Acid rain may not have quite as much prominence in public discourse as it did years ago, but that doesn’t mean that the problem has gone away. Acid rain effects can be devastating, particularly to forests and aquatic ecosystems, making waters toxic and depriving the soil of essential nutrients.
When fossil fuels like coal and oil are burned by power companies and other industries, sulfur is released into the air, which combines with oxygen to form sulfur dioxide. This compound, along with the nitric acid that forms due to car exhaust, dissolves into the water vapor in the air, which then pours down in the form of acid rain. While acid rain gases originate in urban areas, they can drift hundreds of miles into rural areas to wreak havoc on forests and lakes.

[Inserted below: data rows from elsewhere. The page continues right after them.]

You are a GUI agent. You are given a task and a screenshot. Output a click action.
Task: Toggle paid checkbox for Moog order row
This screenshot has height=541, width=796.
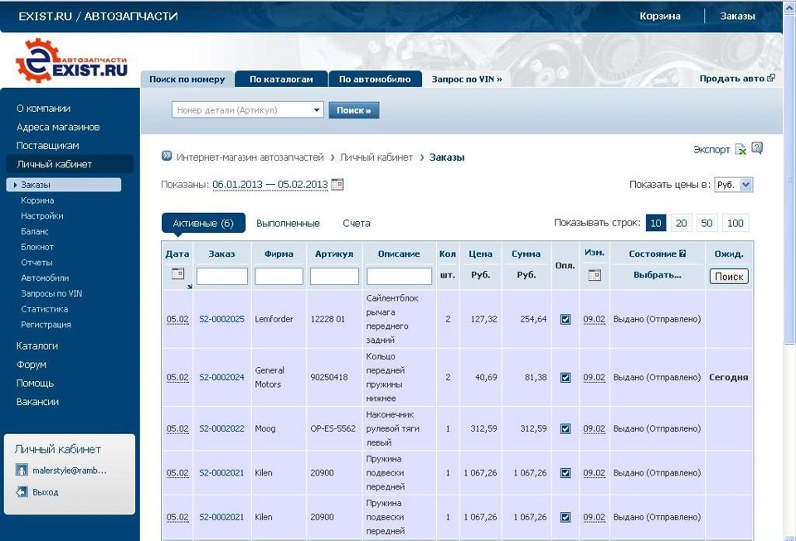click(565, 428)
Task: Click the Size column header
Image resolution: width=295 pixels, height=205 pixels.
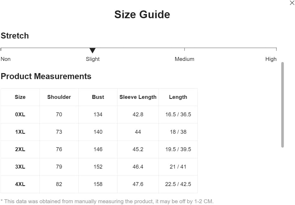Action: (20, 97)
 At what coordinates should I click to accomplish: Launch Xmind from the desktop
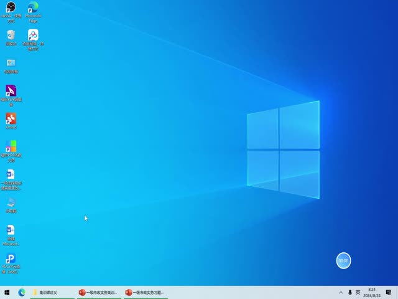tap(11, 118)
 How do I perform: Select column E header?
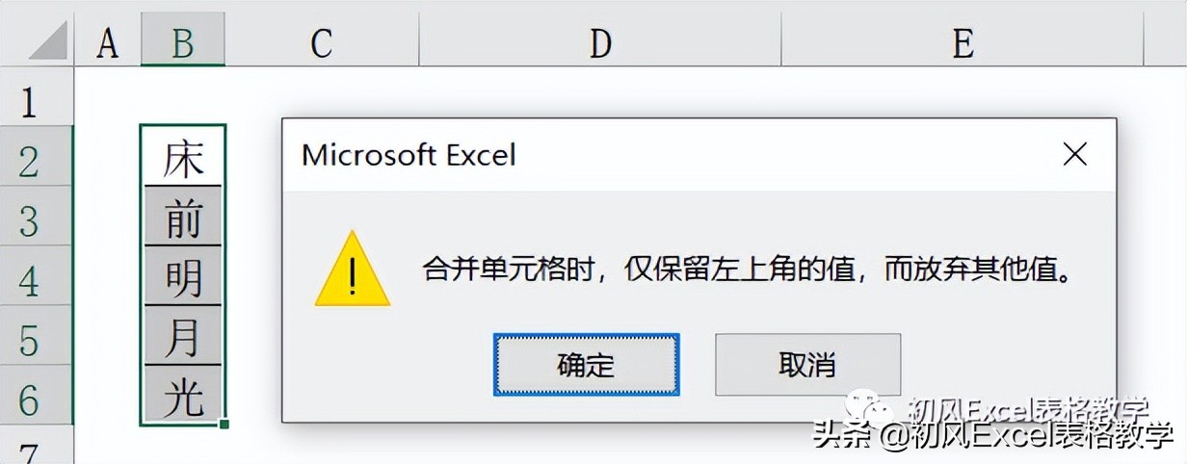[x=963, y=43]
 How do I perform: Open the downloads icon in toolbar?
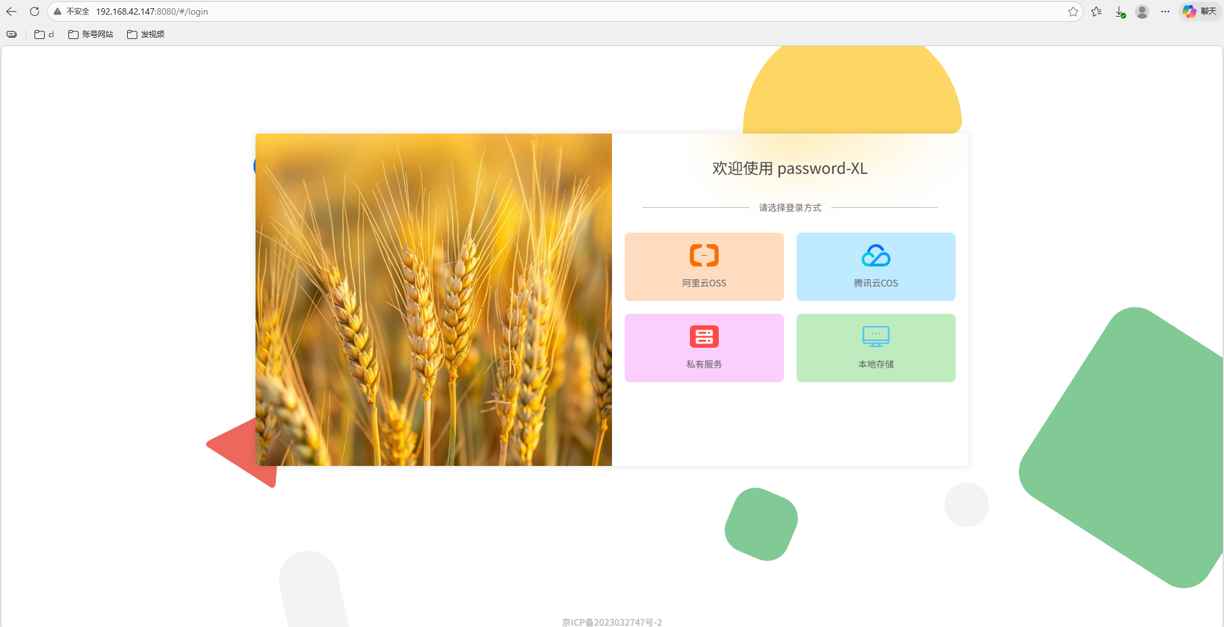click(1120, 12)
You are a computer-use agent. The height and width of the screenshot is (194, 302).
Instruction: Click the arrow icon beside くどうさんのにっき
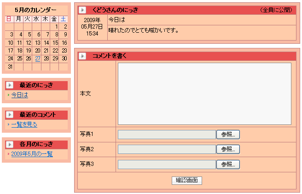[x=82, y=10]
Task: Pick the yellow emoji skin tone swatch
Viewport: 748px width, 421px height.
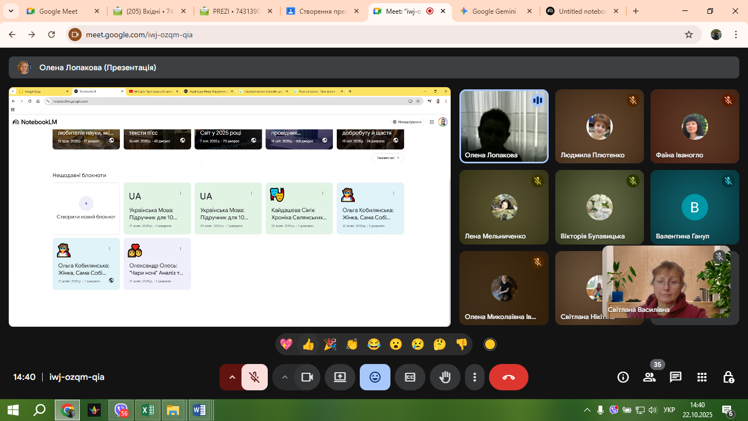Action: (490, 344)
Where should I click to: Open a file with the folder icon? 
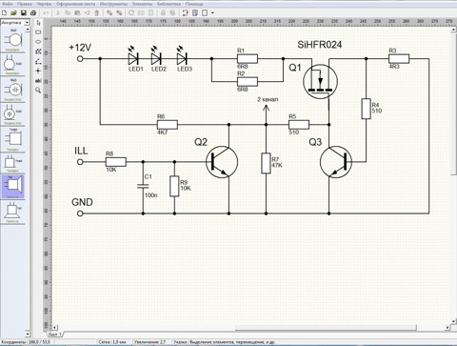13,13
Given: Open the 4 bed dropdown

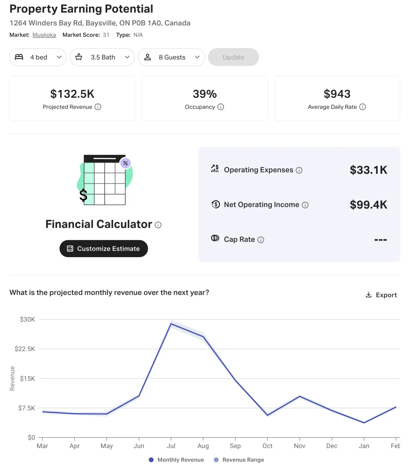Looking at the screenshot, I should (x=38, y=57).
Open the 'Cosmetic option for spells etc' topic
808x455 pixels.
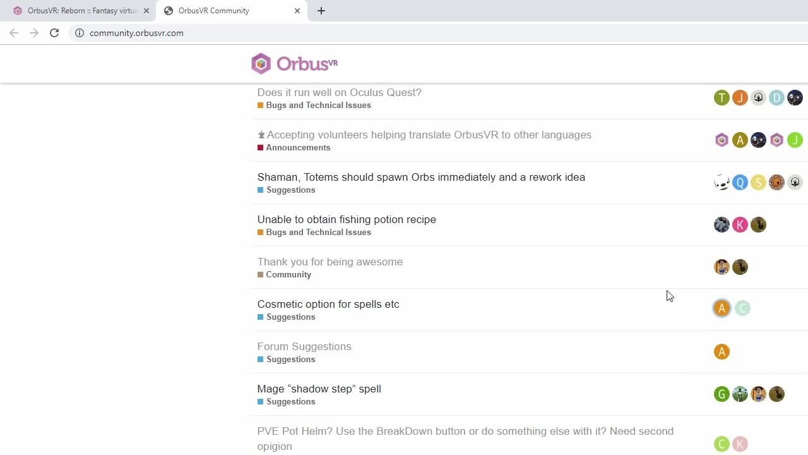pos(328,304)
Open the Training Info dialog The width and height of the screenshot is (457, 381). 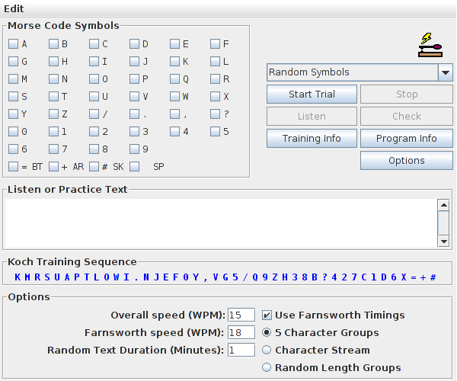pos(312,139)
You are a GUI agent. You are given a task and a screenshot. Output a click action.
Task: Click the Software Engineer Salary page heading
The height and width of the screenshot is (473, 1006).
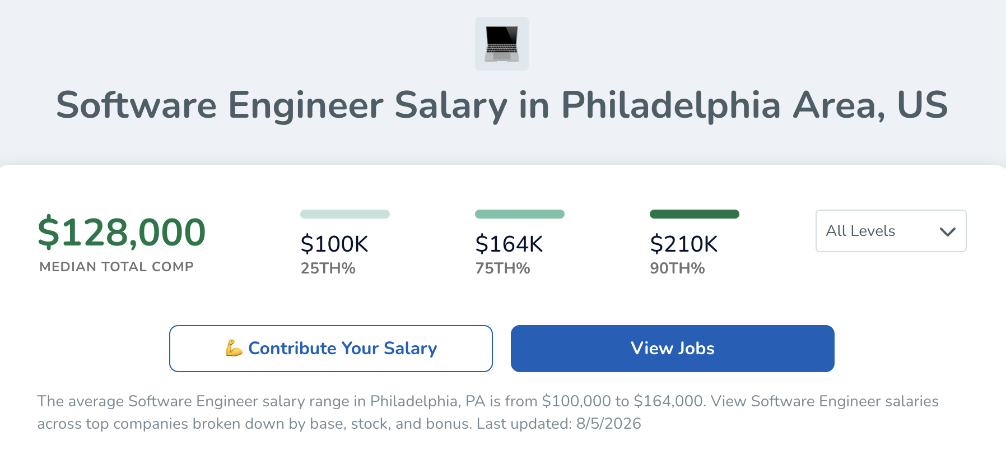click(x=502, y=105)
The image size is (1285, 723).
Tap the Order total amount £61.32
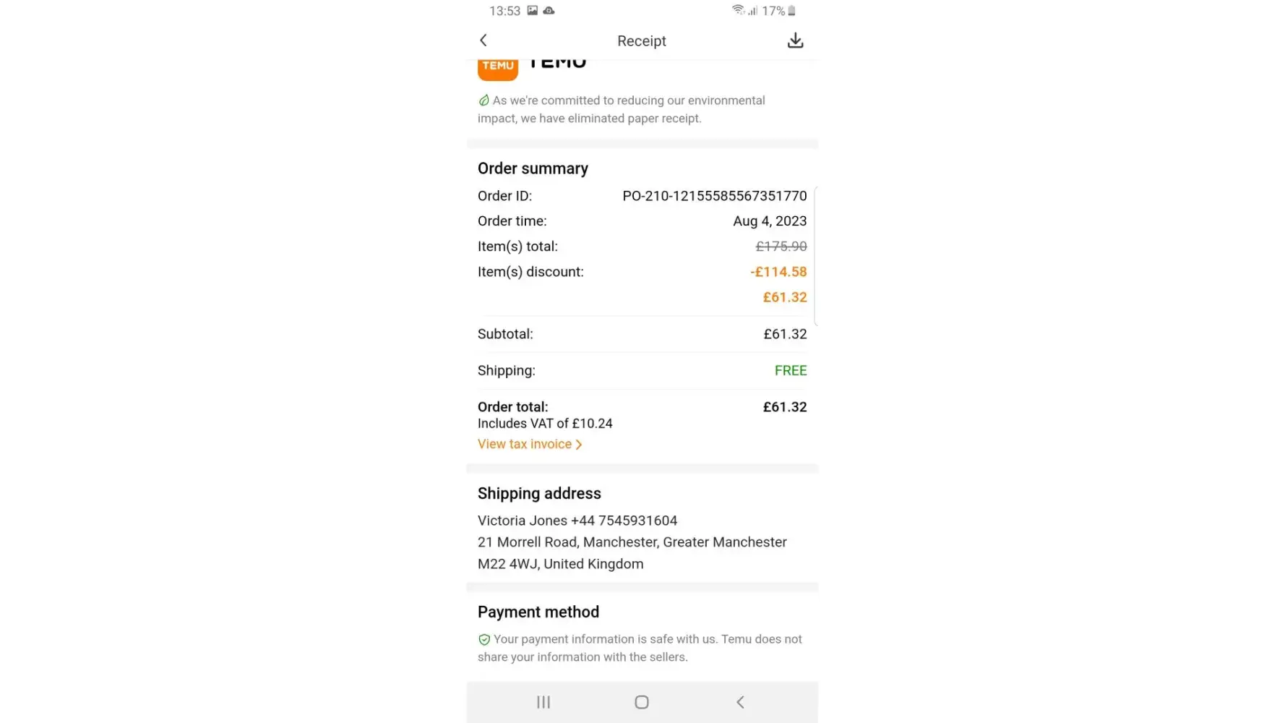784,407
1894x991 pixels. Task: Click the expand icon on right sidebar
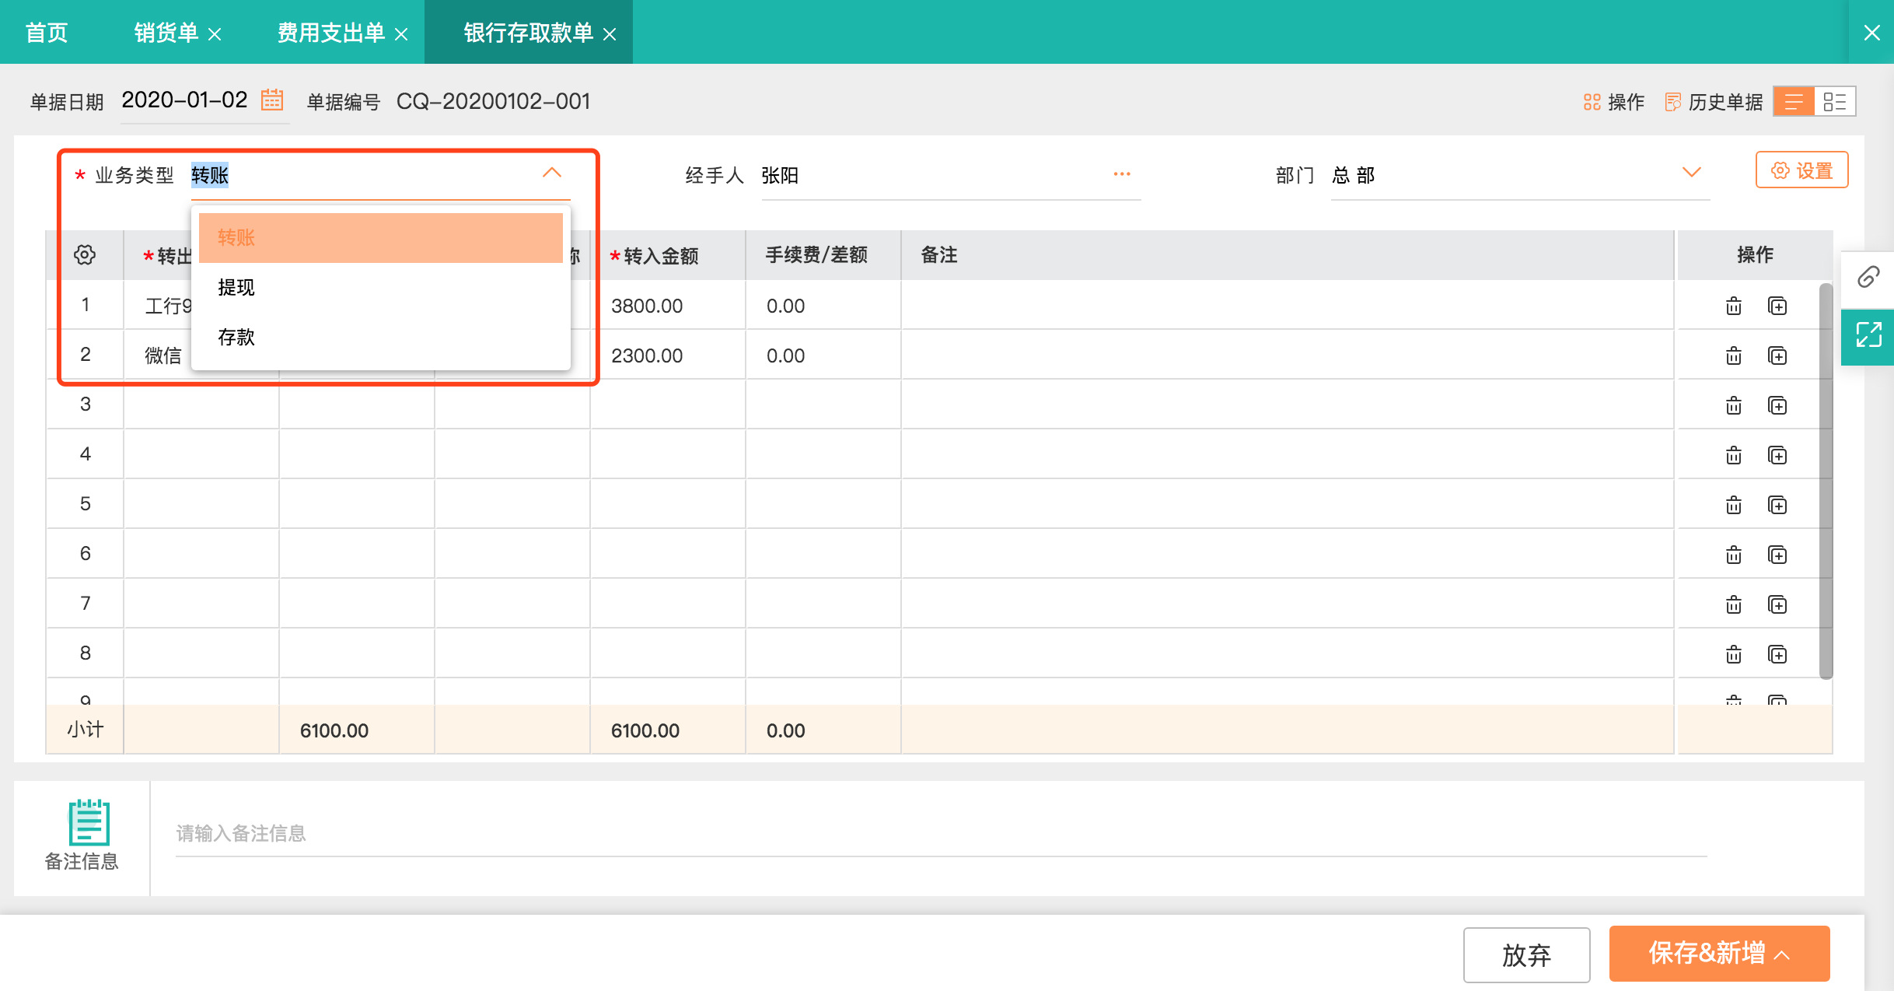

According to the United States Environmental Protection Agency (EPA), these effects are most dramatic in water environments like streams, lakes and marshes. Most bodies of fresh water have a pH between 6 and 8, meaning they are on the alkaline, or ‘base’ side of the pH scale. As acid rain falls into the water, it lowers this pH, and the surrounding soil is often unable to buffer it. The acidic water leaches aluminum from the soil, which is highly toxic to many species of aquatic organisms.